The process involves a refrigerant absorbing heat from the outside environment and evaporating. This gas is compressed, increasing its temperature and pressure. The superheated gas flows through a condenser coil inside the cabin, releasing its heat to the airflow and warming the interior.
The heat pump’s superior energy efficiency is quantified by its Coefficient of Performance (COP). Modern EV heat pumps can achieve a COP of 2 to 3, delivering two to three units of heat energy for every one unit of electrical energy consumed. Since the system uses electricity only to transfer existing heat, it significantly reduces the impact on the vehicle’s driving range.
Impact on Driving Range and Efficiency
Cabin heating represents one of the largest auxiliary power drains on an EV battery, especially during cold weather. When temperatures drop, the battery’s chemical reactions slow down, reducing its available capacity and maximum charge rate. Simultaneously, the energy demand for heating the cabin increases, creating a double penalty on the vehicle’s driving range.
Vehicles equipped with resistance heaters, which may draw several kilowatts of power consistently, experience a much greater reduction in range compared to those with heat pumps. The heat pump’s ability to maintain warmth by consuming 50% to 75% less energy translates into a more sustainable driving range.

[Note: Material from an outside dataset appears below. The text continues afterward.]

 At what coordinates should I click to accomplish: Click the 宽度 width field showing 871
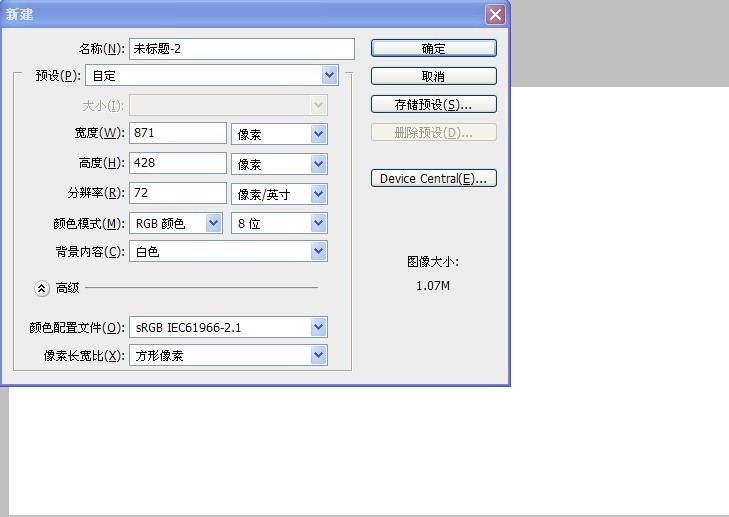pos(178,133)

Drivers can employ several strategies to mitigate the energy drain caused by heating. The most effective method is pre-conditioning the cabin while the vehicle is connected to a charger, using grid electricity to warm the interior and the battery before departure. Utilizing localized heating elements, such as heated seats and steering wheels, consumes far less power than heating the entire cabin volume. These elements directly warm the occupants through conduction, allowing the driver to set the main cabin temperature lower and conserve battery energy.